There is significant value from bringing scale to the distribution side of spoken-word audio and combining it with monetization tools (e.g., access to dynamic ad insertion, geo-targeting, payment mechanisms) or at least openness for content owners to monetize on-platform directly. With app stores highly saturated and cost per installed loyal user growing by more than 80 percent in the past year, an independent aggregation play would require significant capital in order to get traction and scale.
Leading music services have recently moved to bring spoken word more prominently onto their existing platforms. With established users, music services do not face the user acquisition costs that standalone spoken-word aggregators do.
The audio sector is poised to undergo a period of rapid change.

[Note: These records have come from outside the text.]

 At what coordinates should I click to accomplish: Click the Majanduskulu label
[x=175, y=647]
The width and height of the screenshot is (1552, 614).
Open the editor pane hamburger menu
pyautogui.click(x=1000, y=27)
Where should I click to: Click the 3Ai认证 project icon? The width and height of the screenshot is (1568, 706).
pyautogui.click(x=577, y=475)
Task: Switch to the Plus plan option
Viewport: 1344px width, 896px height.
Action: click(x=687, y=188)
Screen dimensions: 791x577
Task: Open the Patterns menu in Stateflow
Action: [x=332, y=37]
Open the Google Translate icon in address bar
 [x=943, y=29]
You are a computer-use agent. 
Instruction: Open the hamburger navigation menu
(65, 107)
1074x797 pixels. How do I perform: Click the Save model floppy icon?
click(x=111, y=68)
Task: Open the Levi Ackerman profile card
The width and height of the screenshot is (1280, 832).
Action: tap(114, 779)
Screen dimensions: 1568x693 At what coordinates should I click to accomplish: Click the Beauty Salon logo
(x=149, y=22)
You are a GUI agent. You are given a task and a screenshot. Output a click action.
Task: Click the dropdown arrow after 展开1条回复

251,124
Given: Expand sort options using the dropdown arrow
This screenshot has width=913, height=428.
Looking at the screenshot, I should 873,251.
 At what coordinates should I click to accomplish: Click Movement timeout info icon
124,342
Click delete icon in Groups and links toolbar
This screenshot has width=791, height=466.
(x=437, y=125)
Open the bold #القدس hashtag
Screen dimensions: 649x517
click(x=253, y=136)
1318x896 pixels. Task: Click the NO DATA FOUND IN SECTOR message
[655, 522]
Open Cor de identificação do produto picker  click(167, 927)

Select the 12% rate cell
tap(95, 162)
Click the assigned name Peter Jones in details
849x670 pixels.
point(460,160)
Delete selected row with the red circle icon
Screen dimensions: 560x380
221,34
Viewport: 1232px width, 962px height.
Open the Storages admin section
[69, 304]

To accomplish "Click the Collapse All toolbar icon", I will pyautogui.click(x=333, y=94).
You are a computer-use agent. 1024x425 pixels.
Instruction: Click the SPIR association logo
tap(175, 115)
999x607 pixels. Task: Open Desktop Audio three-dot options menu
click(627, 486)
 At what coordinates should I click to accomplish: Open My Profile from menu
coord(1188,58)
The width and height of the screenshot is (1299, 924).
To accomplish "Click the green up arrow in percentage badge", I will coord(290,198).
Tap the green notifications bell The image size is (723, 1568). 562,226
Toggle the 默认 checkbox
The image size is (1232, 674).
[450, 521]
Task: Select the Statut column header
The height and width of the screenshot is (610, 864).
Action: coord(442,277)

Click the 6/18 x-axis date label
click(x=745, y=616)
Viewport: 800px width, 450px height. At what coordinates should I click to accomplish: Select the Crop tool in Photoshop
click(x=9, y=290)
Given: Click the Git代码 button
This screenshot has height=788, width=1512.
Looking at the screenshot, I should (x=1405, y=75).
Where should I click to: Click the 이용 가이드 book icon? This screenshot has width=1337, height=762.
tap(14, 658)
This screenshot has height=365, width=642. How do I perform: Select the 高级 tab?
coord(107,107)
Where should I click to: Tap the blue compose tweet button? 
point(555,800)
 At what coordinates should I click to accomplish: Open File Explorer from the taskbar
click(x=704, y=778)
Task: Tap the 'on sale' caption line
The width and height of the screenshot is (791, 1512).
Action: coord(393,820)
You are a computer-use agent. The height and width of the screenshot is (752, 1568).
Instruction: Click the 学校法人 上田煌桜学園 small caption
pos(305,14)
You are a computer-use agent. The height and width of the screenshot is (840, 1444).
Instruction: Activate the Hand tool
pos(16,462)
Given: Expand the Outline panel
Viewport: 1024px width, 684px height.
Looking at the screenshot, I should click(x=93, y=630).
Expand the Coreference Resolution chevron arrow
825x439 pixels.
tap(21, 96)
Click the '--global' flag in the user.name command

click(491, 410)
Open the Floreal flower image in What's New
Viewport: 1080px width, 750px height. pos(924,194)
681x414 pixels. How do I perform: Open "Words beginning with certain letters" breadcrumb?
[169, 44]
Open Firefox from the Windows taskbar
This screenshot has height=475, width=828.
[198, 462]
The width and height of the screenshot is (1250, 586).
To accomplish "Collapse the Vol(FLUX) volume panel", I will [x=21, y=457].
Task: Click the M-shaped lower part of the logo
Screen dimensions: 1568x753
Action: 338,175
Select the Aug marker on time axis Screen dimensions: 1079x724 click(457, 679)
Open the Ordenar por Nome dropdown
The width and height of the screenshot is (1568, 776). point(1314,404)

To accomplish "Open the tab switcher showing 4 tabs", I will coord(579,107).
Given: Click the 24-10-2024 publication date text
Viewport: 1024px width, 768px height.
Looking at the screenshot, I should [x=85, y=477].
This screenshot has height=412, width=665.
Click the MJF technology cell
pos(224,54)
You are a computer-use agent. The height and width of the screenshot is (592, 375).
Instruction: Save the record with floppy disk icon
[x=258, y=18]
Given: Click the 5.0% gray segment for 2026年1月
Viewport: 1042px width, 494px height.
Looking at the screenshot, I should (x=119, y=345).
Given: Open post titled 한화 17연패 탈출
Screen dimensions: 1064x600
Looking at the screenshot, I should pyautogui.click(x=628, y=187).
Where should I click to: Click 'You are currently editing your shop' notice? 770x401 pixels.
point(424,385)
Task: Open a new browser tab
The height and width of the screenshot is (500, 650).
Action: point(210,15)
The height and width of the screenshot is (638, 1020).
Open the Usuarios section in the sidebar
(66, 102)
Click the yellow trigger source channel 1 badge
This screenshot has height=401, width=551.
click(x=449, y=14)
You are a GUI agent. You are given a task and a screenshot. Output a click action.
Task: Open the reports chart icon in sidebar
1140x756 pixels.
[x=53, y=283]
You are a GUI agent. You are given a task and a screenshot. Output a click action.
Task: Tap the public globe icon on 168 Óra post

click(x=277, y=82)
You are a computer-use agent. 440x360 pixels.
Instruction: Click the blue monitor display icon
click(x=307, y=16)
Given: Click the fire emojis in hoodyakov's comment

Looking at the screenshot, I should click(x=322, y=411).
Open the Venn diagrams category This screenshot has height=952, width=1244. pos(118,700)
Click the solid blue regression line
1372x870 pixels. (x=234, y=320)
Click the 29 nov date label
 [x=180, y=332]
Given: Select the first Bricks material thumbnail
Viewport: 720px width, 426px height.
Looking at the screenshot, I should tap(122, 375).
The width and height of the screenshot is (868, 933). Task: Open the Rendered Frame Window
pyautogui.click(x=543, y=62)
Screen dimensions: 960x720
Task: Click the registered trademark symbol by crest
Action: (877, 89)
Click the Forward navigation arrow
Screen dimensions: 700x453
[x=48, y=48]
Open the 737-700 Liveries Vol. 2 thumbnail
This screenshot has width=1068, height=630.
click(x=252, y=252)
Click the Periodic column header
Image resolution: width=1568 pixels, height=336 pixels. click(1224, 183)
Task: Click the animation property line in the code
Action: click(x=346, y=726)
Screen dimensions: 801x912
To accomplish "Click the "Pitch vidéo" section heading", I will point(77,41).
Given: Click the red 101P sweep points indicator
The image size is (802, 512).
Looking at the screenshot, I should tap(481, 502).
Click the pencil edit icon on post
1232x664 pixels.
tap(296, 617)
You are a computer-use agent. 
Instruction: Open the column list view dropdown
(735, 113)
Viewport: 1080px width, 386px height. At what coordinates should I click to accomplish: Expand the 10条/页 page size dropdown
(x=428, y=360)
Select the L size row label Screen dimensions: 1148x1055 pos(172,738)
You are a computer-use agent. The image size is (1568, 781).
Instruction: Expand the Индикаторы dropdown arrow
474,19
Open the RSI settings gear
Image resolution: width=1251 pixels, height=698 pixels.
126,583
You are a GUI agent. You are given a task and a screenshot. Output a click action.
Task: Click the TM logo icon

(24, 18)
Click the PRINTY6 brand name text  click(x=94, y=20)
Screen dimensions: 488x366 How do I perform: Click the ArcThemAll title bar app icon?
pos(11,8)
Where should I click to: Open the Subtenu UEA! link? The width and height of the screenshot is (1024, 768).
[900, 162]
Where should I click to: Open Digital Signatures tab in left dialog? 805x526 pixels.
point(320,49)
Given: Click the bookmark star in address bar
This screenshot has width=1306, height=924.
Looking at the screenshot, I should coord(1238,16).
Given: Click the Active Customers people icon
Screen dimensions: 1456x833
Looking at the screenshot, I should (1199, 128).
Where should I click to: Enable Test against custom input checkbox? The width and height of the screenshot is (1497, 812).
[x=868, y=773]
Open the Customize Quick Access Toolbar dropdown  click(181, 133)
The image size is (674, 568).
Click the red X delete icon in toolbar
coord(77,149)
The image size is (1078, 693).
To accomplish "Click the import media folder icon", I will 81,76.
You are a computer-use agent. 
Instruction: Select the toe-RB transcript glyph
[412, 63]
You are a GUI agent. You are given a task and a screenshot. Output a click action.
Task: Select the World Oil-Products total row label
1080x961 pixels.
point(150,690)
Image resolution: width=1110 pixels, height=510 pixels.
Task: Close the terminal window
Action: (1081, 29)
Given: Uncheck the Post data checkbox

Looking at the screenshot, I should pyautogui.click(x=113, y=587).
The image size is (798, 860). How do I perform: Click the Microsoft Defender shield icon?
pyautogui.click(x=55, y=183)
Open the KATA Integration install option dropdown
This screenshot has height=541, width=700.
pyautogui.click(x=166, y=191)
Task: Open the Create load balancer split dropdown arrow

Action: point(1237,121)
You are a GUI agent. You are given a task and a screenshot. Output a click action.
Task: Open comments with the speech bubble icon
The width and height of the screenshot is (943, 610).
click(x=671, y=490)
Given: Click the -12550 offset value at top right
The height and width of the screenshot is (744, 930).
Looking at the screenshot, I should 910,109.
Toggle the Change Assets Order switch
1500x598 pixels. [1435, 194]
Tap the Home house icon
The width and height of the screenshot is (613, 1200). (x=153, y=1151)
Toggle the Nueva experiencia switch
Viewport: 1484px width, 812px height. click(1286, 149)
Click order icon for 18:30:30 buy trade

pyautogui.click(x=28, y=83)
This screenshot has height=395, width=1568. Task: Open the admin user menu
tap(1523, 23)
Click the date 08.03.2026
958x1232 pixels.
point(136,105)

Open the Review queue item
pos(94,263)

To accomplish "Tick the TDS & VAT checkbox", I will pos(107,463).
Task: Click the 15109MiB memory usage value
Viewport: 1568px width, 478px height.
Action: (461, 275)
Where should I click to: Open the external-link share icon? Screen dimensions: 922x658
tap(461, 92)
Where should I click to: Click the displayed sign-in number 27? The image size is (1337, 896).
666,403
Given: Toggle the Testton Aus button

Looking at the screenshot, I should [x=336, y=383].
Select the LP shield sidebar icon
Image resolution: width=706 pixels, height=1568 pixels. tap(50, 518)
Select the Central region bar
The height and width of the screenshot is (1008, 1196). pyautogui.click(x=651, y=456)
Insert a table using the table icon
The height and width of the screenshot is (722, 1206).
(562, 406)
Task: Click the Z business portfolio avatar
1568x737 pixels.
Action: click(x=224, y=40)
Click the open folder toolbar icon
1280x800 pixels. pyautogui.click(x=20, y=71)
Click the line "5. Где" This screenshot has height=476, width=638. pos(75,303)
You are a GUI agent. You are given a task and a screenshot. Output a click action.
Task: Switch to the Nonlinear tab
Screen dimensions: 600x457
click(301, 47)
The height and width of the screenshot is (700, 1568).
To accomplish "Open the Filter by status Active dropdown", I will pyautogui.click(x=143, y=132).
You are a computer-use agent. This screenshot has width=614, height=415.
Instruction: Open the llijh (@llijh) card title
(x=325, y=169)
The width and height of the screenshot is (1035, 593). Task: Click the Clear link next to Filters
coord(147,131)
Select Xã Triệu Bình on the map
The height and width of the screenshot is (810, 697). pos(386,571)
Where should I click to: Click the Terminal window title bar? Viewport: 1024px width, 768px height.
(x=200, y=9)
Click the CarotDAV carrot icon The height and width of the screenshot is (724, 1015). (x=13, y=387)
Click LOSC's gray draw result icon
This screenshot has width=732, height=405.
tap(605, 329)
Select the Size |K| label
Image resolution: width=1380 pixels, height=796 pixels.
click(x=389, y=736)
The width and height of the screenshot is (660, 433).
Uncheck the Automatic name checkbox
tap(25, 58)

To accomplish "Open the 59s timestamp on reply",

Pandora recently announced an arrangement with This American Life to stream the popular serial podcast in short chunks. Spotify and Google Music have both added podcasts to their content choices. In a similar vein, leading music service Deezer purchased leading spoken-word aggregator Stitcher in the past year. These companies will test whether a music-oriented app experience can simultaneously integrate spoken-word formats in a way that attracts listeners.
Coming from a different direction, Audible has an established user base for audiobooks. The company has recently been developing a content team with a spoken-word radio and podcast background, which could position it to aggregate audiences for paid and subscription spoken-word content outside of audiobooks.
Recent success in crowdfunding by PRX’s Radiotopia and early efforts by Midroll to place premium content behind a paywall with its Howl app suggests that paid models can be a viable part of spoken-word audio. If Audible is able to aggregate sufficient audiences on its platform, it can develop a broader marketplace that independent creators can tap to support consumer paid models such as subscriptions and purchases.
The Embedded Audio Era: Back To A Bright Future
Looking across the span of 200,000 years of human existence, audio is arguably the media format for which humans are most naturally wired. While reading and writing are relatively recent innovations that have emerged during the last 5 percent of that time span, we have always been able to speak and listen.
With increasingly ubiquitous smartphones, widespread mobile broadband and infotainment systems as standard features in most new car models, the audio sector is poised to undergo a period of rapid change. As existing players evolve and new entrants emerge, the digital audio landscape promises to be a dynamic place with a bright future.